▸ Your instructions
Among the records below, find the lines with the word "will" and copy them.

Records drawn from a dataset
-.-.-
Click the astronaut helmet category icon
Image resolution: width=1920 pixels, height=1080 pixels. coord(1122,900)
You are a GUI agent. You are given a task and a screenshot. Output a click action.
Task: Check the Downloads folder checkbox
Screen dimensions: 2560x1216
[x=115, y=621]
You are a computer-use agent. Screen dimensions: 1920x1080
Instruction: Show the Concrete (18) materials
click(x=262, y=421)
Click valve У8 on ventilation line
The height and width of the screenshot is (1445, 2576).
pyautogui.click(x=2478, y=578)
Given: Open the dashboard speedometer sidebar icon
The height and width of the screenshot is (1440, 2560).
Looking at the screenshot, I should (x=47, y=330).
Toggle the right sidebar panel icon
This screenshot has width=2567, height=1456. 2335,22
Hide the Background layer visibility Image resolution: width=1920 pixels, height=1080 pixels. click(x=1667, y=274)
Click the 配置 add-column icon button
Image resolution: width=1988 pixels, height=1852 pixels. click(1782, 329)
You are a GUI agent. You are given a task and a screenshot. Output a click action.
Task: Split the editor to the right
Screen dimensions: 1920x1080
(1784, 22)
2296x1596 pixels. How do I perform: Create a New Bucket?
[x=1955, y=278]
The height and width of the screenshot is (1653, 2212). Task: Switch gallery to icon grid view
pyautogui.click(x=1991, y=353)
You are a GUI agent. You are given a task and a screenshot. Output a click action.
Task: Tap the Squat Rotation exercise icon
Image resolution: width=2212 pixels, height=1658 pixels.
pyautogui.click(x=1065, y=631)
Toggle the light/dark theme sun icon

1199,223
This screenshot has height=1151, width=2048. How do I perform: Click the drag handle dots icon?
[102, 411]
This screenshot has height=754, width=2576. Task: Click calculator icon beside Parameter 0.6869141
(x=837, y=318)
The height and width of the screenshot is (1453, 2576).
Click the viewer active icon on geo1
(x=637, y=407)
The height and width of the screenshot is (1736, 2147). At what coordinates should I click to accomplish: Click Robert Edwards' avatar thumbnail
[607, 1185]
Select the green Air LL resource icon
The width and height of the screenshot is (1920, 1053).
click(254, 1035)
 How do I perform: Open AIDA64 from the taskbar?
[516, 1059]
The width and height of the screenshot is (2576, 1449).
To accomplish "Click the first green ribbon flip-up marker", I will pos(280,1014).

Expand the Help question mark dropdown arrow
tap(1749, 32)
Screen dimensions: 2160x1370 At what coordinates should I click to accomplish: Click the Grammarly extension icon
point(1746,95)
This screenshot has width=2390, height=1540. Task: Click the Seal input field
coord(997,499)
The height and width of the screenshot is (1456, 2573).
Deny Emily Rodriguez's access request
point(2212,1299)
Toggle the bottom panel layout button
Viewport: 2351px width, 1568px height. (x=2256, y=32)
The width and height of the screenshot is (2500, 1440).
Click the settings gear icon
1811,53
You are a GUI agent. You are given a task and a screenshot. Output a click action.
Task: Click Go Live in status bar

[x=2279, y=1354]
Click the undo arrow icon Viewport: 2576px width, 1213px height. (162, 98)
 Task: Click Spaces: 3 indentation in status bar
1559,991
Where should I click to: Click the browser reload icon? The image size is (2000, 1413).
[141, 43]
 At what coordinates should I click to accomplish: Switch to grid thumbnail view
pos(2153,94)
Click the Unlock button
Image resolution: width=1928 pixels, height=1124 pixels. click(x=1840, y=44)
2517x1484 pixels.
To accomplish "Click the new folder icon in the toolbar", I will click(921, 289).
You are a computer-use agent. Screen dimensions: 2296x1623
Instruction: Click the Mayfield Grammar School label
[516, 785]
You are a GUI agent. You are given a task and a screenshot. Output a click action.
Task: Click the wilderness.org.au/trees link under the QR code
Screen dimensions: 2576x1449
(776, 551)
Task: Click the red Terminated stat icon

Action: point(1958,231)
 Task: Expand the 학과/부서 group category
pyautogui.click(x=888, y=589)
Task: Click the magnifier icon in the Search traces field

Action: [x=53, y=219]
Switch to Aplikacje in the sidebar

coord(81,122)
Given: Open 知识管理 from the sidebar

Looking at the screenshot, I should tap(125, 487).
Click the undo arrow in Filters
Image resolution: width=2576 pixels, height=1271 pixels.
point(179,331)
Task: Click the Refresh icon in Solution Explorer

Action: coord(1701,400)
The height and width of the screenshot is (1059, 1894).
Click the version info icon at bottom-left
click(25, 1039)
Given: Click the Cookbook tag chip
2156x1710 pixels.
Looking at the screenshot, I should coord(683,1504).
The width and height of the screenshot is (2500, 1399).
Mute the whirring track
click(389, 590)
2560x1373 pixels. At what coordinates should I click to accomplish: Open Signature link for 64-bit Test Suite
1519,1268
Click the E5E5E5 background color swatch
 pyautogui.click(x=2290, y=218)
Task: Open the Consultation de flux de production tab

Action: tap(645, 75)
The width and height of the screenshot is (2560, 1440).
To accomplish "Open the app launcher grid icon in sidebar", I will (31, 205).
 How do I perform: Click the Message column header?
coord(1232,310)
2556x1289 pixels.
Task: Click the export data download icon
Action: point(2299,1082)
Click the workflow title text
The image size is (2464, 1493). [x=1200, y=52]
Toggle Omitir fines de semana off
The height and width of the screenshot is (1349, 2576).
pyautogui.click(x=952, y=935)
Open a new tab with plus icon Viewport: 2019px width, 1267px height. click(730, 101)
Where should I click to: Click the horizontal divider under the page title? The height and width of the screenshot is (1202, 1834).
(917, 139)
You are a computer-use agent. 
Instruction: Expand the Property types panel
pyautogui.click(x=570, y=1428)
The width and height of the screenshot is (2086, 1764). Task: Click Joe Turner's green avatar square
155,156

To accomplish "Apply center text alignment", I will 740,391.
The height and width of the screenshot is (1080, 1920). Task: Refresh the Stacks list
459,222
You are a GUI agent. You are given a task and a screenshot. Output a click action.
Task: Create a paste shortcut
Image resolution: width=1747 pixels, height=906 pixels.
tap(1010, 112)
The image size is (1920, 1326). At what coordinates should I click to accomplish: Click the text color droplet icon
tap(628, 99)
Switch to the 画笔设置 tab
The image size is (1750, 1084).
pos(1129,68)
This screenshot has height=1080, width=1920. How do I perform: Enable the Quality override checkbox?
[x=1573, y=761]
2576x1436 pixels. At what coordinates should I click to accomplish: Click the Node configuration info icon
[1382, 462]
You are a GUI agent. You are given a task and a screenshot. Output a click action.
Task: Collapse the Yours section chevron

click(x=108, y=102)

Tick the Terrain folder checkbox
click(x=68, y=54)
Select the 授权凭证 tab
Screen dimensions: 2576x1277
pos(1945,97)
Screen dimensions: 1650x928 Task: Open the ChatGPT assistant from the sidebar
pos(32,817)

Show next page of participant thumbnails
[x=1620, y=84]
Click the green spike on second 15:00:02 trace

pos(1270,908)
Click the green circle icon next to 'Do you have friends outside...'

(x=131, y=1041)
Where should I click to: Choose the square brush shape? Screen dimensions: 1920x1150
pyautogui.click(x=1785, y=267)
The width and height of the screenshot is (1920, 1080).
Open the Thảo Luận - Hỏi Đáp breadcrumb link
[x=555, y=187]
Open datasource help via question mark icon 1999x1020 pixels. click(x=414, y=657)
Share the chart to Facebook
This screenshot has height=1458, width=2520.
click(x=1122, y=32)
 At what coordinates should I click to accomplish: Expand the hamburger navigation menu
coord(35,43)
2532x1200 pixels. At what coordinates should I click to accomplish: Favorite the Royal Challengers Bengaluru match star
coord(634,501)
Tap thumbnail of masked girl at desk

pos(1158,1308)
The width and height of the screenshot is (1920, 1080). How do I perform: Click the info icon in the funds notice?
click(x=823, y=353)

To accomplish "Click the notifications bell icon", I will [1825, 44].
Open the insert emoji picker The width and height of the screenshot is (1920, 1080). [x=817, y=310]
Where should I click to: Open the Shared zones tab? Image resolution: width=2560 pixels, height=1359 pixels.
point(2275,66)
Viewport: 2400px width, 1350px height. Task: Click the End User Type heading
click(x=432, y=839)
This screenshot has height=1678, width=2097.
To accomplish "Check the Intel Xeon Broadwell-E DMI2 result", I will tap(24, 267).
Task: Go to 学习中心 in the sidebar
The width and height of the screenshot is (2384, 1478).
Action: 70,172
-.-.-
▸ Solved exercise
To accomplish "Click the first green ribbon flip-up marker", I will pos(280,1014).
To accomplish "Click the new folder icon in the toolbar", I will click(921, 289).
To accomplish "Open the app launcher grid icon in sidebar", I will (31, 205).
To accomplish "Apply center text alignment", I will 740,391.
To accomplish "Click the notifications bell icon", I will [1825, 44].
To accomplish "Check the Intel Xeon Broadwell-E DMI2 result", I will tap(24, 267).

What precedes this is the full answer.